Around two years ago, I read a Modern Love column in The New York Times about a psychological study from the 1990s called “The Experimental Generation of Interpersonal Closeness.” It’s a long, boring title hiding a fascinating idea: could there be a way to artificially create intimacy?
A Canadian psychologist named Dr. Arthur Aron thought there might be. To see if he could make sparks fly in the laboratory, he paired up random strangers and got them to ask each other a series of thirty-six carefully prepared questions. Sessions ended with couples quietly staring into each other’s eyes for four minutes.
(Four very long minutes, I’d imagine. If after forty-five seconds you haven’t seen into the other person’s soul, felt a migraine coming on, or burst out laughing, you must be made of stone. But that’s an aside...)
It seemed like such a brilliant premise. Imagine being able to replace all the headache, heartache, frustration and even boredom of looking for love with a nice, neat little interview.
(So brilliant, it seems to me, that with some technology thrown in, “The Experimental Generation of Interpersonal Closeness” could be something from an episode of Black Mirror).
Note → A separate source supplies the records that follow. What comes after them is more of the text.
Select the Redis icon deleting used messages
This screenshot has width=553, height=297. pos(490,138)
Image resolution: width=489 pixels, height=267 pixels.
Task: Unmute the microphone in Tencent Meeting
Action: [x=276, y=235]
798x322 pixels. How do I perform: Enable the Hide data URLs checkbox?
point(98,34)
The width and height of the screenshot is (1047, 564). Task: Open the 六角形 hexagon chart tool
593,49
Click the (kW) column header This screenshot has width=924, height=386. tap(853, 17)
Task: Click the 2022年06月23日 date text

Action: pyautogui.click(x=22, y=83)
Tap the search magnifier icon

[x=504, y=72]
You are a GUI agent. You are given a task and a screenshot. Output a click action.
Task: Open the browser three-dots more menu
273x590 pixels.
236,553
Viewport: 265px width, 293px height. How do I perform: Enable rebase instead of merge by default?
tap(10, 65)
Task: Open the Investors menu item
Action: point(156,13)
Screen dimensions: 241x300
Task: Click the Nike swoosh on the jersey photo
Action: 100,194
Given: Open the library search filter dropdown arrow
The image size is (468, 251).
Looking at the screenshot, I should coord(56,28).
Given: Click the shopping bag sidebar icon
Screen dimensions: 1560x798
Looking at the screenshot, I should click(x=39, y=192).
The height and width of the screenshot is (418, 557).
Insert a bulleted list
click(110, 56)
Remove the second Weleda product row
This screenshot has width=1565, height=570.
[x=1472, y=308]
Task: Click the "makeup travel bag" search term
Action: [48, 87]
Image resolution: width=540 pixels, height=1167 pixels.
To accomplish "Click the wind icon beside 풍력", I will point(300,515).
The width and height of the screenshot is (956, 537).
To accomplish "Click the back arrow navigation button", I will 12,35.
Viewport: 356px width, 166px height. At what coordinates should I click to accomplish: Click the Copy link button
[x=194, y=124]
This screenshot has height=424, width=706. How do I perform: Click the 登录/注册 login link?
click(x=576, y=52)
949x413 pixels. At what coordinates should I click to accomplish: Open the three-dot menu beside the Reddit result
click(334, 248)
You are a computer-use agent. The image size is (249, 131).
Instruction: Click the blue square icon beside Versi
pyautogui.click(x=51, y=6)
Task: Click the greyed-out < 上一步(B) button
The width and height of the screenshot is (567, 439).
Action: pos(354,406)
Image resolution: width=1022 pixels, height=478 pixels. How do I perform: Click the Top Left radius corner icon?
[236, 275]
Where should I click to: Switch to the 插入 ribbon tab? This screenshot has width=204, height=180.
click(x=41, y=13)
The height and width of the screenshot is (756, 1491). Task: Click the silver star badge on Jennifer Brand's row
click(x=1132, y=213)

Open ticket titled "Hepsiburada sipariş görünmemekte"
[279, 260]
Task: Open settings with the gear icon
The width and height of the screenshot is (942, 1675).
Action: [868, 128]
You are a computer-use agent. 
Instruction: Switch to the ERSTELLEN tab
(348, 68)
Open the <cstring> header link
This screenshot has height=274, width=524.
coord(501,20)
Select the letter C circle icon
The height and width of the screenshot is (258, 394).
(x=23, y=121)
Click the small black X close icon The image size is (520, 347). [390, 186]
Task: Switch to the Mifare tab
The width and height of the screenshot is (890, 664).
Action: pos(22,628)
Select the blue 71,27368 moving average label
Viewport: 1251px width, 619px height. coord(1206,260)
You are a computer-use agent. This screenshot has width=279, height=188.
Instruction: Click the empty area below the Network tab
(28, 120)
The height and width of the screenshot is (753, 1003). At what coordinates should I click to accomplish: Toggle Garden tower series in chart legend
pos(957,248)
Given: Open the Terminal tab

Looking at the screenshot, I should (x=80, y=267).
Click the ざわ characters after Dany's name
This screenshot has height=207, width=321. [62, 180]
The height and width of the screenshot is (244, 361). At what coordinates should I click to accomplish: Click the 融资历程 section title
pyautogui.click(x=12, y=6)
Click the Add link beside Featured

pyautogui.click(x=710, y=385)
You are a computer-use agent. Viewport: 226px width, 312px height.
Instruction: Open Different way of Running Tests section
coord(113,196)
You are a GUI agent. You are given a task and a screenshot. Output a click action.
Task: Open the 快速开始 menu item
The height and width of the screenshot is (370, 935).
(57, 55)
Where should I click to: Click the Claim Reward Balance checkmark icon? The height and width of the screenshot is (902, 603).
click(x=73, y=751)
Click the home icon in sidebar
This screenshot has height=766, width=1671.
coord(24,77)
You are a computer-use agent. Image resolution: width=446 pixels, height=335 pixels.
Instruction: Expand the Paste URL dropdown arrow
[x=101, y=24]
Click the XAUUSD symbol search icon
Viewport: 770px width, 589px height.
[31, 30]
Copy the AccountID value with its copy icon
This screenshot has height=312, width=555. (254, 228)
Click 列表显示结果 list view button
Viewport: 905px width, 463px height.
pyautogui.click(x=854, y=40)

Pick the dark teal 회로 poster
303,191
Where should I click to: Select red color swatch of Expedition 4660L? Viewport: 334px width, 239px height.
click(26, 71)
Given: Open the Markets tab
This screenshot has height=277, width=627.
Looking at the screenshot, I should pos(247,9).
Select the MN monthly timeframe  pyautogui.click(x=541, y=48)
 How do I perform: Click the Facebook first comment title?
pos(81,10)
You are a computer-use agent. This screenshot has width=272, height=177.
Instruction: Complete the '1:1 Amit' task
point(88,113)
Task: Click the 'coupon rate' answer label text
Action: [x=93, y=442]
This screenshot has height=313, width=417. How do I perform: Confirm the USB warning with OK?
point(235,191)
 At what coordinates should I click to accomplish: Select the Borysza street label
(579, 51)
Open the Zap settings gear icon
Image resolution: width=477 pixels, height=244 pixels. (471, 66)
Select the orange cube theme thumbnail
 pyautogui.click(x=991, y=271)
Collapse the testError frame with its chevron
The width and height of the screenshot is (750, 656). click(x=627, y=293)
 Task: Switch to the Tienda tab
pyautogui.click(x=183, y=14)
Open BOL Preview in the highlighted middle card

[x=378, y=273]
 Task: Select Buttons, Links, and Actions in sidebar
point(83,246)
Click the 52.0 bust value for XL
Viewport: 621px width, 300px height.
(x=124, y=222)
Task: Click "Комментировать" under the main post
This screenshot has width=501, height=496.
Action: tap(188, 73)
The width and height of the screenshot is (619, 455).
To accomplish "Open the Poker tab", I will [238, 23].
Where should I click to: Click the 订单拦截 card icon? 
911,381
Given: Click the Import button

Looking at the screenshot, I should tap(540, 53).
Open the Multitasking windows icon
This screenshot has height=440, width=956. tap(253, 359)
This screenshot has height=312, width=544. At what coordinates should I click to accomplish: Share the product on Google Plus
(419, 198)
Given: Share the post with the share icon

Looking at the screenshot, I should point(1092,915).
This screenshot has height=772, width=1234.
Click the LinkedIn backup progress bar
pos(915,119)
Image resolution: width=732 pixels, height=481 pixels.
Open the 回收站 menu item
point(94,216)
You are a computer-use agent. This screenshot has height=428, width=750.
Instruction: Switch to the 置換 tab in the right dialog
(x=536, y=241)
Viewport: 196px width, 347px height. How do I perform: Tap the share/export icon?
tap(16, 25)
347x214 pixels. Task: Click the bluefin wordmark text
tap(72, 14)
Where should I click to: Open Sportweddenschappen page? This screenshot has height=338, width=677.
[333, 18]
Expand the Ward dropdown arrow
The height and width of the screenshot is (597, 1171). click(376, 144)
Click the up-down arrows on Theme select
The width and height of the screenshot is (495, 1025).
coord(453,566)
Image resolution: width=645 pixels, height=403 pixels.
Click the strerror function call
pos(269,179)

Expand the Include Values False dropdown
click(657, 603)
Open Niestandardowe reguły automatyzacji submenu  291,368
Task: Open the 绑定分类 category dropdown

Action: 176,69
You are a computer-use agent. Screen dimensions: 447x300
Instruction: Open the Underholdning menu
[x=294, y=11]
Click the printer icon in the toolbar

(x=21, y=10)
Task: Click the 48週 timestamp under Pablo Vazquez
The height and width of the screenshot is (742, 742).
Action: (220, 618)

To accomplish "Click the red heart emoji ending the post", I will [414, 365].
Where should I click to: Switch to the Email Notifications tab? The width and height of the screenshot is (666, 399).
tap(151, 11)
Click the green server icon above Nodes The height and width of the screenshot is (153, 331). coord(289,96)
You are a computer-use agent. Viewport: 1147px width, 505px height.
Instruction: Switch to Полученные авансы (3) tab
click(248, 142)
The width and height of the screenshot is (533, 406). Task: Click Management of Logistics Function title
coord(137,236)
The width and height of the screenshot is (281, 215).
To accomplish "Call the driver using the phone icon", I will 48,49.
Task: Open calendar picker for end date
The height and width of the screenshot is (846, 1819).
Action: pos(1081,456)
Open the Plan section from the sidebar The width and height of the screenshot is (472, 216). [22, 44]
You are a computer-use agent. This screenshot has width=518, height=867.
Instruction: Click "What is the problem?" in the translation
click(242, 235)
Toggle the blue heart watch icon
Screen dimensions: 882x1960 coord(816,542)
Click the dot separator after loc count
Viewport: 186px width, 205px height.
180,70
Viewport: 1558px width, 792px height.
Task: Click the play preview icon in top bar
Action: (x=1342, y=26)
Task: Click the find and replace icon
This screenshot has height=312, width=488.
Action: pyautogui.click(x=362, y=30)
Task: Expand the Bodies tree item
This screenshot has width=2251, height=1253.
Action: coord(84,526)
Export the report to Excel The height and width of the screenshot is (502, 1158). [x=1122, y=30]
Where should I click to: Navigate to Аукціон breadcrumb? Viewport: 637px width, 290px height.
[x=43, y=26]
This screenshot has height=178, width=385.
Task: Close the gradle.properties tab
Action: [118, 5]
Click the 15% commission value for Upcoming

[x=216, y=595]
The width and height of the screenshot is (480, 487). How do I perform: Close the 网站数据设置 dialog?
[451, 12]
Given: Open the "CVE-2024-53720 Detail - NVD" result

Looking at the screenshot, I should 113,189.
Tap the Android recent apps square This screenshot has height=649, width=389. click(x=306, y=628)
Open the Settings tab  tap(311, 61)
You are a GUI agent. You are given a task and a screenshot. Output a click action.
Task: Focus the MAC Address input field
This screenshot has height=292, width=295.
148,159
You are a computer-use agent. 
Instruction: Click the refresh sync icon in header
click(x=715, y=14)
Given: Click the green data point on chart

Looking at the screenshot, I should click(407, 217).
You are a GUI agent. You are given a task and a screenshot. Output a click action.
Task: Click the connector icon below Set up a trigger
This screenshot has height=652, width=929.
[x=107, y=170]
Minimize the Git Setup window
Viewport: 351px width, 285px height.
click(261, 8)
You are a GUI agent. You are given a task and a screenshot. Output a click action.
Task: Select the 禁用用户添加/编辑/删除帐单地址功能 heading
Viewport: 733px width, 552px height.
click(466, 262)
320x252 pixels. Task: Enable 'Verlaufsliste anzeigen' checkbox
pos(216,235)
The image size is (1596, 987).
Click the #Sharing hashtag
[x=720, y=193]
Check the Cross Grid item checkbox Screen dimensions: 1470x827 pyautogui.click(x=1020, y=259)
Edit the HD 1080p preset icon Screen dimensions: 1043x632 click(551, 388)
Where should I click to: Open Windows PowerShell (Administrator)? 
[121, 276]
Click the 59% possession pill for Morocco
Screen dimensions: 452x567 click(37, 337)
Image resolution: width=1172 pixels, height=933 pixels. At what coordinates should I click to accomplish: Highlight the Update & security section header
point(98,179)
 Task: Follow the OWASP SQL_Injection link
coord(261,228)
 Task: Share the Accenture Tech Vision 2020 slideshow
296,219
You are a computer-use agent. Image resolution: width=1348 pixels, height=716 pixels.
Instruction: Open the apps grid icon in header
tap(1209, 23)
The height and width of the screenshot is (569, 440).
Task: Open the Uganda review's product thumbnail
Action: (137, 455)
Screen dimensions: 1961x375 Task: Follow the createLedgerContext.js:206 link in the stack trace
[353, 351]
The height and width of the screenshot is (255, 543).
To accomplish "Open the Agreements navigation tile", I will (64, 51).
I hadn’t even finished the article before I thought: Bingo. There’s my next YA novel!
I figured lots of young people would jump at the chance to sign up for a study like that, especially if they’d already fouled out a few times in the dating game – or, worse, were still sitting on the bench. I decided to use the actual questions as the framework for the book – thank you, Dr. Aron! – but to make sure there was nothing nice and neat about the interview process.
Then I saw the actual questions.
Many seemed random and even kind of silly.
“When was the last time you sang to yourself?”
“Do you ever rehearse before making a phone call?”
“Would you like to be famous and if so, why?”
How could knowing the answers to these questions possibly make you fall in love with anyone?
Other questions from the study seemed repetitive, embarrassing or even kind of cruel. Take this one for example: “What is your most terrible memory?”
Think how traumatic disclosing something that personal to a perfect stranger could be. Most people only tell their best friends secrets like that, and even then, only if they’ve known them since summer camp and/or found them sobbing uncontrollably in a toilet stall at the high school prom.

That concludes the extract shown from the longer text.